▸ **Given text**:
Fraiser is a good example. He is coming forward now and he says that his motivation is to add his voice to those of others, mostly women, that are shaking off the shame of being victimized and breaking a culture of silence that has kept such behavior in the shadows. He wants to express solidarity with those that have already come forward and embolden others to tell their stories.

And that is noble and important. BUT - his story can't be ONLY that. By naming names he at the same time throws a shadow over the career of a former HFPA president and puts him in the spotlight. Once you name a perpetrator, you are essentially calling down a public judgement on that person. This may be an unintended consequence in Frasier's mind. For other accusers (I'm thinking of the anonymous woman who detailed her date with Aziz Ansari) the public takedown seems more the primary reason for the accusation.

Anthony Rapp's interview in Buzzfeed about Kevin Spacey seemed to be both - an affirmation of the many women coming forward, as well as an attempt to stop Spacey from getting away with more abuse.

▸ **Written task 1**:
Please copy the listing without changes, starting with the line that contains "Новости (78, 2298)" and going on through the line that contains "2023 (369, 993)".
The passage on accusers coming forward has no connection to the listing.

▸ **The data**:

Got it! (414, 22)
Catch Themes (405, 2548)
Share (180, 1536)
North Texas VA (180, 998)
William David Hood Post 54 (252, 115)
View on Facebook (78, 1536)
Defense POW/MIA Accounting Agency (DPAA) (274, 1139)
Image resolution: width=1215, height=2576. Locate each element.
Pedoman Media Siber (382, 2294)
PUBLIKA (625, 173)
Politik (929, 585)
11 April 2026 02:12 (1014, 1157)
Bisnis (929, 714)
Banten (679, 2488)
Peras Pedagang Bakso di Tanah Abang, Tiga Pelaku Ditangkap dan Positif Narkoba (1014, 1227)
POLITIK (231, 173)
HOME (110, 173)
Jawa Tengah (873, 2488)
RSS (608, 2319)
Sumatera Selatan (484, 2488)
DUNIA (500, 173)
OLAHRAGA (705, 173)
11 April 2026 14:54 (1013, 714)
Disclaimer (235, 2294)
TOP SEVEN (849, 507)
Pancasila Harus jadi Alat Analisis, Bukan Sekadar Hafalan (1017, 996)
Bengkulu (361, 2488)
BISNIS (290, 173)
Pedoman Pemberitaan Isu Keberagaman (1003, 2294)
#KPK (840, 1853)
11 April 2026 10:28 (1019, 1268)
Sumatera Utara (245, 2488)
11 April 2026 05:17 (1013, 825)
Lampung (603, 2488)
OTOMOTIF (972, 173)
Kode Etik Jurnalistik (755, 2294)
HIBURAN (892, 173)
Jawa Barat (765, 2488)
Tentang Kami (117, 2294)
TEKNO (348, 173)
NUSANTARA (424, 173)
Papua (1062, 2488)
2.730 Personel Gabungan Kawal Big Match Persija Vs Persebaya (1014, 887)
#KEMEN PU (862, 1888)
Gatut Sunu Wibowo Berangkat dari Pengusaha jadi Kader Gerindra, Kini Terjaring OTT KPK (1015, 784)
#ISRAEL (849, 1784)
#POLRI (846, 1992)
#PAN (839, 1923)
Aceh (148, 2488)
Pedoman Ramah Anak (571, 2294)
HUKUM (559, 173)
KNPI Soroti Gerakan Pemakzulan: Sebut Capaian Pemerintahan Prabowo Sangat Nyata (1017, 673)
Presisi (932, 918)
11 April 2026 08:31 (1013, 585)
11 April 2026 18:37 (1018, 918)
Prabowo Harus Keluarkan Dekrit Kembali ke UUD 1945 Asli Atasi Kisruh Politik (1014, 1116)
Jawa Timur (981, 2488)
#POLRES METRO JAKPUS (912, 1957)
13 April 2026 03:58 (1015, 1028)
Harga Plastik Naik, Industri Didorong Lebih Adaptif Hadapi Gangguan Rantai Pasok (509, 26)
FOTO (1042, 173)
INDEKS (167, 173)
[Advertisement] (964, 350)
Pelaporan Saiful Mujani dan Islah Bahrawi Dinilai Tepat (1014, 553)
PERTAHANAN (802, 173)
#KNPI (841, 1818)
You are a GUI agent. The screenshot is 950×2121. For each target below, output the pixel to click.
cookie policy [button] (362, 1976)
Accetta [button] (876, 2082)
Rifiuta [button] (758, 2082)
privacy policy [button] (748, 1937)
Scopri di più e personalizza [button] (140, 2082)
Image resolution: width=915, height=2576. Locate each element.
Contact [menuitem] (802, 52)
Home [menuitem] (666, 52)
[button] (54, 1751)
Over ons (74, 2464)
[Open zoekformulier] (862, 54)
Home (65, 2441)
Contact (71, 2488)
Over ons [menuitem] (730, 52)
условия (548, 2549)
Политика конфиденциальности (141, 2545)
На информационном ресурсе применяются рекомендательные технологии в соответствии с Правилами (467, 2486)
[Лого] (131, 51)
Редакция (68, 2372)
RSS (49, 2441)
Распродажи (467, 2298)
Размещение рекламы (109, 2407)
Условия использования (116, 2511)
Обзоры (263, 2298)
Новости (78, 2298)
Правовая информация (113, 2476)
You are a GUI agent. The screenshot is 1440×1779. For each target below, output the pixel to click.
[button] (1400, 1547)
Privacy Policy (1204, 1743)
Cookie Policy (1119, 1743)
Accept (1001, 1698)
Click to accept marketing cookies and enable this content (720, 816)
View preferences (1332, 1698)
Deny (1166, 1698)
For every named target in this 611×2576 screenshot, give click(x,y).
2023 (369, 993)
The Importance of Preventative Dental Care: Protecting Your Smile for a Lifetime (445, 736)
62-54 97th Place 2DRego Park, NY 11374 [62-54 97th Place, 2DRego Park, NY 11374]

▸ **Written task 2**:
Rewrite the passage on accusers coming forward, starting with "Fraiser is a" and going on through "for the accusation.", putting "admirable" in place of "noble".

▸ **Exercise response 1**:
Новости (78, 2298)
Правовая информация (113, 2476)
You are a GUI agent. The screenshot is 1440×1779. For each target below, output the pixel to click.
[button] (1400, 1547)
Privacy Policy (1204, 1743)
Cookie Policy (1119, 1743)
Accept (1001, 1698)
Click to accept marketing cookies and enable this content (720, 816)
View preferences (1332, 1698)
Deny (1166, 1698)
For every named target in this 611×2576 screenshot, give click(x,y).
2023 (369, 993)

▸ **Exercise response 2**:
Fraiser is a good example. He is coming forward now and he says that his motivation is to add his voice to those of others, mostly women, that are shaking off the shame of being victimized and breaking a culture of silence that has kept such behavior in the shadows. He wants to express solidarity with those that have already come forward and embolden others to tell their stories.

And that is admirable and important. BUT - his story can't be ONLY that. By naming names he at the same time throws a shadow over the career of a former HFPA president and puts him in the spotlight. Once you name a perpetrator, you are essentially calling down a public judgement on that person. This may be an unintended consequence in Frasier's mind. For other accusers (I'm thinking of the anonymous woman who detailed her date with Aziz Ansari) the public takedown seems more the primary reason for the accusation.